Have an old video game you wanna play on your modern computer? No problem. Just get claude to disassemble the whole thing. Then function by function, rewrite it in C. Then port that C code to modern APIs.

It'll be chaos. But I'm quite excited about the possibilities.

> You can't do that as easily with closed source software. Except, if you can read assembly, every program is open source. I suspect we're not far away from LLMs being able to just disassemble any program and do the same thing.

I have successfully created a partial implementation of p4 by pointing it at the captured network stream and some strace output. It's amazing how good those things are.

You don't even need to go down to assembly - most commercial software is trivial to disassemble calling a few EXEs. In theory this is largely forbidden by licenses, but good luck enforcing them now.
I suspect there’s a middle ground that involves either keeping tests more proprietary or a copyright license that bars using the work for AI reimplementation, or both.

I think it’s entirely reasonable to release a test suite under a license that bars using it for AI reimplementation purposes. If someone wants to reimplement your work with a more permissive license, they can certainly do so, but maybe they should put the legwork in to write their own test suite.

Or GPL. Which I’m increasingly thinking is the only license. It requires sharing.

And if anything can be reimplemented and there’s no value in the source any more, just the spec or tests, there’s no public-interest reason for any restriction other than completely free, in the GPL sense.

>Or GPL. Which I’m increasingly thinking is the only license. It requires sharing.

It doesn't if Dan Blanchard spends some tokens on it and then licenses the output as MIT.

Who are you talking about? I can't find reference to this person.
He is the maintainer of chardet. The main topic of the article is the whole LGPL to MIT rewrite and relicense done by this person.

https://github.com/chardet/chardet/releases/tag/7.0.0

I think the “I maintained this thing for 12 years” weighs a lot heavier than the “and then I even went through the trouble of reimplementing it” before changing it to a license that is more open.
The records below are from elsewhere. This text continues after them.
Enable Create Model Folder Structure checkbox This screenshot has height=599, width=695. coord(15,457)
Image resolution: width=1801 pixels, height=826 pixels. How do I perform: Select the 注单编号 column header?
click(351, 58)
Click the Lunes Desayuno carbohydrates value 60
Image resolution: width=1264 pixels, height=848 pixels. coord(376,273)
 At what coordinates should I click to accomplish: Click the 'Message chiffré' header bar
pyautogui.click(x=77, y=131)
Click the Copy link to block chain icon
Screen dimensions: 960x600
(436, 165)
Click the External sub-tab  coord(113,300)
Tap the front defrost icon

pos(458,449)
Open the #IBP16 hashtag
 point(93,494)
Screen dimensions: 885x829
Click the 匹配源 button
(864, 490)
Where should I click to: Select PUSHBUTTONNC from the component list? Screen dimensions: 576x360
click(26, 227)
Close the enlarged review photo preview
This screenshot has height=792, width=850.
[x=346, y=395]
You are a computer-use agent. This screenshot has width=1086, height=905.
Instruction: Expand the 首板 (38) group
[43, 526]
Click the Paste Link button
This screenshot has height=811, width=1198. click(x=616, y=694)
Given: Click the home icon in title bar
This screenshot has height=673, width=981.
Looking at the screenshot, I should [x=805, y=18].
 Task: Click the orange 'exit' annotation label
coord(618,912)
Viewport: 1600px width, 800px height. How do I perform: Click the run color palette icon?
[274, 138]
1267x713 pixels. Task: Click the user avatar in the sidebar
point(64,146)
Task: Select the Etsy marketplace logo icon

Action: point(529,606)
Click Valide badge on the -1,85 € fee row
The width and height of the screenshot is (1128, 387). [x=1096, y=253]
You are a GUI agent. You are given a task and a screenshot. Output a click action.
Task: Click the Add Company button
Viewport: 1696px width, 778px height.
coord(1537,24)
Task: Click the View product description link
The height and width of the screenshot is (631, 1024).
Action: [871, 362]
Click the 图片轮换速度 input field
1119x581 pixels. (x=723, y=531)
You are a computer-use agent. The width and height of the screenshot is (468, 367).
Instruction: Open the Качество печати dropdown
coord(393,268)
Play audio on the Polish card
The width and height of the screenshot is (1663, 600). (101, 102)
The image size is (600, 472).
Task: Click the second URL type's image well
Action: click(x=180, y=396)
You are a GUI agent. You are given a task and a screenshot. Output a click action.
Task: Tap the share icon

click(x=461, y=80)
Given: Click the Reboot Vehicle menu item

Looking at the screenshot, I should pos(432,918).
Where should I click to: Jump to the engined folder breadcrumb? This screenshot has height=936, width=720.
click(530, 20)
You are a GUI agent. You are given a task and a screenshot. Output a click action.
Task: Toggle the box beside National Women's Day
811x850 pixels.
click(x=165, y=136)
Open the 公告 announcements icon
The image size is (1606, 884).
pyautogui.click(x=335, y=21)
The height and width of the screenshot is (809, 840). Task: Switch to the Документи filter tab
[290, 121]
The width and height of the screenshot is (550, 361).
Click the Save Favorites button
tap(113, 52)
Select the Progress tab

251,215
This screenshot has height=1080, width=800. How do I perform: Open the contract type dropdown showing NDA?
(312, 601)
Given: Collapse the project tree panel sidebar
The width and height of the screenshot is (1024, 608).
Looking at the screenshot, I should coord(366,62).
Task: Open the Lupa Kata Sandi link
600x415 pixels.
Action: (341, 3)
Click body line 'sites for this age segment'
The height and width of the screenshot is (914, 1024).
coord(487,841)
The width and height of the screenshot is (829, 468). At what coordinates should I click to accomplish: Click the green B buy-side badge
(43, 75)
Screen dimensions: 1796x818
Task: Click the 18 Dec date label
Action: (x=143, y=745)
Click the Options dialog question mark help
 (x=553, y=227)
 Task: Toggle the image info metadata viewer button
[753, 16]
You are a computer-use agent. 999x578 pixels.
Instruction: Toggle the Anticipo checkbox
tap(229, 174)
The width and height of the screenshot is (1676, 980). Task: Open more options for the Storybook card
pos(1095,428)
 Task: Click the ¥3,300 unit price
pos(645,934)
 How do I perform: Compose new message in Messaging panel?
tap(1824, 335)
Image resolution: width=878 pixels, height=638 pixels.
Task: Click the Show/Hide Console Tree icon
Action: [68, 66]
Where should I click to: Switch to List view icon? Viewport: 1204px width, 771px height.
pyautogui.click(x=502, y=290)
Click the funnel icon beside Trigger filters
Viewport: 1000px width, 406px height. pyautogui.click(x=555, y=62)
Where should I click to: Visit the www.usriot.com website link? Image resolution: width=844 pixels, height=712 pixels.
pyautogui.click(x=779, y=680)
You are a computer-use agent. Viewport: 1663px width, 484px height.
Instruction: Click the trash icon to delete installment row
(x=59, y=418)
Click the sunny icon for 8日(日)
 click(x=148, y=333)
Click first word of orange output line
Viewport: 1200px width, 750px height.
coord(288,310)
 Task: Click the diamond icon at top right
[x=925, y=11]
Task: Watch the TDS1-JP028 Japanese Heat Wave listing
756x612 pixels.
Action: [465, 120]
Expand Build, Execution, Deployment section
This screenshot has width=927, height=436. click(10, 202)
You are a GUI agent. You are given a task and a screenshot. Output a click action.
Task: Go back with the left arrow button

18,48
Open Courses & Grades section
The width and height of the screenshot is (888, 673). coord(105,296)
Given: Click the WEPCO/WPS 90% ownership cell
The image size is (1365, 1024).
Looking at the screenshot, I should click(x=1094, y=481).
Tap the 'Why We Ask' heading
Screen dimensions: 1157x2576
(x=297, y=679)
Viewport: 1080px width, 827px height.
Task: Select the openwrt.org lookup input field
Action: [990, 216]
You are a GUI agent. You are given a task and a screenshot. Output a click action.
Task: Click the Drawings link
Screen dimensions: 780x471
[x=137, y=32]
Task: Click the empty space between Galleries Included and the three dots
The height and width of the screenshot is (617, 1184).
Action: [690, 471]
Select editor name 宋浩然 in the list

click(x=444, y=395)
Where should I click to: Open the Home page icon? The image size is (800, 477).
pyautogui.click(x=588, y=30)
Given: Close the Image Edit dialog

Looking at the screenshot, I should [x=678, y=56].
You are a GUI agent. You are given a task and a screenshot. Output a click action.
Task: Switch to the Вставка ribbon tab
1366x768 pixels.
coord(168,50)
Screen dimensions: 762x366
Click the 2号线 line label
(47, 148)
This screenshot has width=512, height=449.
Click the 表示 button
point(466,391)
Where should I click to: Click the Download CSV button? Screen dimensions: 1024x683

Seriously…
There were two other posts about this today on the HN front page:

https://news.ycombinator.com/item?id=47257803

https://news.ycombinator.com/item?id=47259177

I highly recommend read the post in question first before commenting.
I'm sorry, I don't understand this. I read it in full. If you're referring to the author dismissing GPL, my comment is, I think in converse they have missed something and the GPL is the best license, for the reasons I noted.
> Or GPL. Which I’m increasingly thinking is the only license. It requires sharing.

LLM companies and increasingly courts view LLM training as fair use, so copyright licensing does not enter the picture.

I don't think it changes much about licensing in particular. People are going on about how since the AI was trained on this code, that makes it a derivative work. But it must be borne in mind that AI training doesn't usually lead to memorizing the training data, but rather learning the general patterns of it. In the case of source code, it learns how to write systems and algorithms in general, not a particular function. If you then describe an interface to it, it is applying general principles to implement that interface. Its ability to succeed in this depends primarily on the complexity of the task. If you give it the interfaces of a closed source and open sourced project of similar complexity, it will have a relatively equal time of implementing them.

Even prior to this, relatively simple projects licensed under share alike licenses were in danger of being cloned under either proprietary or more permissive licenses. This project in particular was spared, basically because the LGPL is permissive enough that it was always easier to just comply with the license terms. A full on GPLed project like GCC isn't in danger of an AI being able to clone it anytime soon. Nevermind that it was already cloned under a more permissive license by human coders.